On June 17, 2020, the United States Department of the Treasury and the Small Business Administration (SBA) issued additional guidance on the Paycheck Protection Program, specifically revising the Third and Sixth Interim Final Rules previously released. We have outlined the changes below.

Changes to the Third Interim Final Rule

  • Removes the mention of the eight-week covered period and replaces it with a covered period of 24 weeks to use the loan. Loan recipients can elect to use the loan over 8 weeks if you received the loan prior to June 5, 2020.

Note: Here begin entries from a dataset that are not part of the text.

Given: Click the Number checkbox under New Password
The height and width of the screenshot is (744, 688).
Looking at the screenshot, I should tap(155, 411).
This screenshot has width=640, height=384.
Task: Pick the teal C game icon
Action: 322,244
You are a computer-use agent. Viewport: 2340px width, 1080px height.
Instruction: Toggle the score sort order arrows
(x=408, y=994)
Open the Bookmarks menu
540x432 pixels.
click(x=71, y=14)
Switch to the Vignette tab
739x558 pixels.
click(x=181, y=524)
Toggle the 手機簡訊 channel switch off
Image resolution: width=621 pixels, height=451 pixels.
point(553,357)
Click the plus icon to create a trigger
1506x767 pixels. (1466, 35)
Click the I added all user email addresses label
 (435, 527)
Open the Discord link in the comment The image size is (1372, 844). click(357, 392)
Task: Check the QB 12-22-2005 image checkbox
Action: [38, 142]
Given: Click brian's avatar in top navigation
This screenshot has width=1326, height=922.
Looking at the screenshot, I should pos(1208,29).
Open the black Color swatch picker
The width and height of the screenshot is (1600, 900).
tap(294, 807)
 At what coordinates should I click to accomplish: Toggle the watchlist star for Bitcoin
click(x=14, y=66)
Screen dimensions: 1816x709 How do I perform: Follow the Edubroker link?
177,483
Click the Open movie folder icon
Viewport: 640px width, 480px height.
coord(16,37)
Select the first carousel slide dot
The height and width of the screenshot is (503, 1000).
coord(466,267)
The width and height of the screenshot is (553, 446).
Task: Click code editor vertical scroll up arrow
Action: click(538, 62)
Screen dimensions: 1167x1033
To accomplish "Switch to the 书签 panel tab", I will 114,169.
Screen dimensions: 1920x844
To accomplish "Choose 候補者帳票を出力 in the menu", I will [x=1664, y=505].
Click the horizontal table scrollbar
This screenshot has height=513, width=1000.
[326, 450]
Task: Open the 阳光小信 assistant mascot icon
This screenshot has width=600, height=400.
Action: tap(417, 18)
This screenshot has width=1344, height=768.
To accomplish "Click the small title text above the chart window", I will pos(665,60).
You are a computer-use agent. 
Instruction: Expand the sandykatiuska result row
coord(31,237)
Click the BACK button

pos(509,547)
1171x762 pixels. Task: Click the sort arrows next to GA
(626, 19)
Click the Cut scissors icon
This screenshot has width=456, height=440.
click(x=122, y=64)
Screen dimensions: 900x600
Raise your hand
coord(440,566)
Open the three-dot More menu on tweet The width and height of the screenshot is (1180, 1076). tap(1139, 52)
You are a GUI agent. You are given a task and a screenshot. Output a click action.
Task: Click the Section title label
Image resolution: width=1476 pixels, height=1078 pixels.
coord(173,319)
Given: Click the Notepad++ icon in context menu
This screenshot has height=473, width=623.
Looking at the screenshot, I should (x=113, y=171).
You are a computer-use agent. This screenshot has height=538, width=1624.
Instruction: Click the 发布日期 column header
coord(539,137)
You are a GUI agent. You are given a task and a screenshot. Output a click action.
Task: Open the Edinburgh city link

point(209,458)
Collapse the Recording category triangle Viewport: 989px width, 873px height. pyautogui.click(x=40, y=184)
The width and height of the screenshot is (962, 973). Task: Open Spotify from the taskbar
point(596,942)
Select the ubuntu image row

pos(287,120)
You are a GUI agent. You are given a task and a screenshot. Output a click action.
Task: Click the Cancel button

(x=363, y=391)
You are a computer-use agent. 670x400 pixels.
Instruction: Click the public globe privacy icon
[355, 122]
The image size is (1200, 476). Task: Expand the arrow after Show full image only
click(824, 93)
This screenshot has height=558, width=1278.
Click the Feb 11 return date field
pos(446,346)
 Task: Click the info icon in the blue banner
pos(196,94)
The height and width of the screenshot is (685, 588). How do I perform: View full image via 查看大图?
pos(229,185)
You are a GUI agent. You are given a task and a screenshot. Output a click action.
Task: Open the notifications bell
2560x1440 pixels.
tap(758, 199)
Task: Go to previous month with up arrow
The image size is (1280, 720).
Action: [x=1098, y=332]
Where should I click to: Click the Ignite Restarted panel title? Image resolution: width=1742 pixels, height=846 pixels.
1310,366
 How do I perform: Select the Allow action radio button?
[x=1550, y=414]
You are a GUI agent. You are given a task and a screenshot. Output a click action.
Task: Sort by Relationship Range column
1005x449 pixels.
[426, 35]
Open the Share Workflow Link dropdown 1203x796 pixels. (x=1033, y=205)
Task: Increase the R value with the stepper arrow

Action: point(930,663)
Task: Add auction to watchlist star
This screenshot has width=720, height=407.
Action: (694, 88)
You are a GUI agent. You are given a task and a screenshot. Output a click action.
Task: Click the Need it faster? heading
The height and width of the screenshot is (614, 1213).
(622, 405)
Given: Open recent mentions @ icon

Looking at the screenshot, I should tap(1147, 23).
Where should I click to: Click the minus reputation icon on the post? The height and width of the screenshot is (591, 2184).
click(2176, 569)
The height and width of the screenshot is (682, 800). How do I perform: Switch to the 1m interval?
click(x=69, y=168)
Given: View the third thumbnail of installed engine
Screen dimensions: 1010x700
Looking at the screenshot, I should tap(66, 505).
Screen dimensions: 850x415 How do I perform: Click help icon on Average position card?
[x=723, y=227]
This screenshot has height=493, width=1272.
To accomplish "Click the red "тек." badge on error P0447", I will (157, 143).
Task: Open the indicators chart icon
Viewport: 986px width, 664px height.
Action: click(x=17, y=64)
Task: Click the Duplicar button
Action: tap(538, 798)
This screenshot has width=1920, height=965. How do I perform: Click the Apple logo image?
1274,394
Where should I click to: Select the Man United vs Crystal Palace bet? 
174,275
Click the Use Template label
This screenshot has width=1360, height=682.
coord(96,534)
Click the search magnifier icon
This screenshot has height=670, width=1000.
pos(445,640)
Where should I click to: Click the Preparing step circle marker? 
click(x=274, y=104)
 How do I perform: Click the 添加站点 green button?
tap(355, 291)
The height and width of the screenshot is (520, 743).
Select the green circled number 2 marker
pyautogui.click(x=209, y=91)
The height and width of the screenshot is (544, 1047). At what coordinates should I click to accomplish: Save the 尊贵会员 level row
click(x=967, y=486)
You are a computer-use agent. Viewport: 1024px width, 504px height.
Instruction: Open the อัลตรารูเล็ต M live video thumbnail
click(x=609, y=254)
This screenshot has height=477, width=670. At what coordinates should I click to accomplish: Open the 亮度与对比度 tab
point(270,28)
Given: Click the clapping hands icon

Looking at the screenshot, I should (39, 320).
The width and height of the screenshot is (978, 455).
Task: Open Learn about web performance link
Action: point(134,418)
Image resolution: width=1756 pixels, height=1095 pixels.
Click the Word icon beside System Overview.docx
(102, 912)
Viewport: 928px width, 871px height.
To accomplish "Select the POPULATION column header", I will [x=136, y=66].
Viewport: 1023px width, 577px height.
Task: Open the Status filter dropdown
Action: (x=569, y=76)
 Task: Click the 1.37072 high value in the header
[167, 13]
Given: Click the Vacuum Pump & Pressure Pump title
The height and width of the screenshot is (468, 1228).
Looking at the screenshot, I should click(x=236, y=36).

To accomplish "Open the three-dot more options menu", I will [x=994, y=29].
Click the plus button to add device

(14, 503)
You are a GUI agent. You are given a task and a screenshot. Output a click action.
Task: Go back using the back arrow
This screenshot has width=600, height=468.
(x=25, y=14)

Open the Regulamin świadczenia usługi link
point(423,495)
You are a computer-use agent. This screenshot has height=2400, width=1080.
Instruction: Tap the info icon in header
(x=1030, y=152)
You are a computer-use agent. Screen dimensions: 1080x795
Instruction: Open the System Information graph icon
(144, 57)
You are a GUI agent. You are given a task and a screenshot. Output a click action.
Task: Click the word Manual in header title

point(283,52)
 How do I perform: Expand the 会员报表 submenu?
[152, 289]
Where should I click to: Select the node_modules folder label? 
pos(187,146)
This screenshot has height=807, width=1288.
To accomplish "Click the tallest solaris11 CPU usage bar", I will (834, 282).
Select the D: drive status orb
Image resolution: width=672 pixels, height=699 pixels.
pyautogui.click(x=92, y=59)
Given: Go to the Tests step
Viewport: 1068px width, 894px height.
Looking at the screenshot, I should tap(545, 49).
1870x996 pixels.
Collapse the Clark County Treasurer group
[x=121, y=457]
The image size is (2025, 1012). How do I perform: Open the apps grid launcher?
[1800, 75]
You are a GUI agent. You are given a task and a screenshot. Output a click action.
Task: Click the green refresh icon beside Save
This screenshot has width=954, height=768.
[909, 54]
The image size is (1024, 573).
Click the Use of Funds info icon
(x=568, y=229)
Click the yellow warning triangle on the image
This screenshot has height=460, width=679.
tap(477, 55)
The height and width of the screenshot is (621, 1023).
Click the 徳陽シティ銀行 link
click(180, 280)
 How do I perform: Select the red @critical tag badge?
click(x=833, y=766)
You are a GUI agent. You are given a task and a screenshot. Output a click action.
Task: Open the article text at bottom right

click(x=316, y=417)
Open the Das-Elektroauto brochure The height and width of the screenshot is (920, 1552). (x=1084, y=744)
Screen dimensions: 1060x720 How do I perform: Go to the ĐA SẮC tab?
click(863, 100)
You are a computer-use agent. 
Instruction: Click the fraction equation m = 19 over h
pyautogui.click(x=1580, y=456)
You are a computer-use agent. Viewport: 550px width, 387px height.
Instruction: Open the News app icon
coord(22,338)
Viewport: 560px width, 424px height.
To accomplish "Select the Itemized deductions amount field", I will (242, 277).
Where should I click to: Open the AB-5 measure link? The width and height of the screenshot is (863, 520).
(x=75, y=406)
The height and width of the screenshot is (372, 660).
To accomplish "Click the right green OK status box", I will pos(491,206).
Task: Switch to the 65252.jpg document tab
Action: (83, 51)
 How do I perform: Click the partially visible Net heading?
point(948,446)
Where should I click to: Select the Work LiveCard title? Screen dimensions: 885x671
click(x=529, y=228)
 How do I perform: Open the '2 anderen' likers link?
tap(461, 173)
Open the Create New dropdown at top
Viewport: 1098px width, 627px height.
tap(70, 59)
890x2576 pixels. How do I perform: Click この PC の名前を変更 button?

  • The rule was changed to include wording related to the extended minimum maturity of five years for loans made on or after June 5, 2020. It also updates the wording in the rule that permits lenders and borrowers to extend the maturity date of earlier PPP loans by mutual agreement.
  • The wording was updated to replace the mention of 75% of the loan needing to be related to payroll costs and 25% related to nonpayroll costs in order to be eligible for forgiveness to the new rules of at least 60% of the proceeds need to be used for payroll costs and at most 40% can be used on nonpayroll costs
  • The biggest change is related to the maximum amounts of payroll per employee. Previously, the maximum amount that could be forgiven per employee during the 8-week period was $15,385. During the 24-week period, the new maximum that could be forgiven per employee is $46,154. Both amounts would create an annualized salary of $100,000 which is the salary cap. These are not the same amounts for owner-employees or sole proprietors.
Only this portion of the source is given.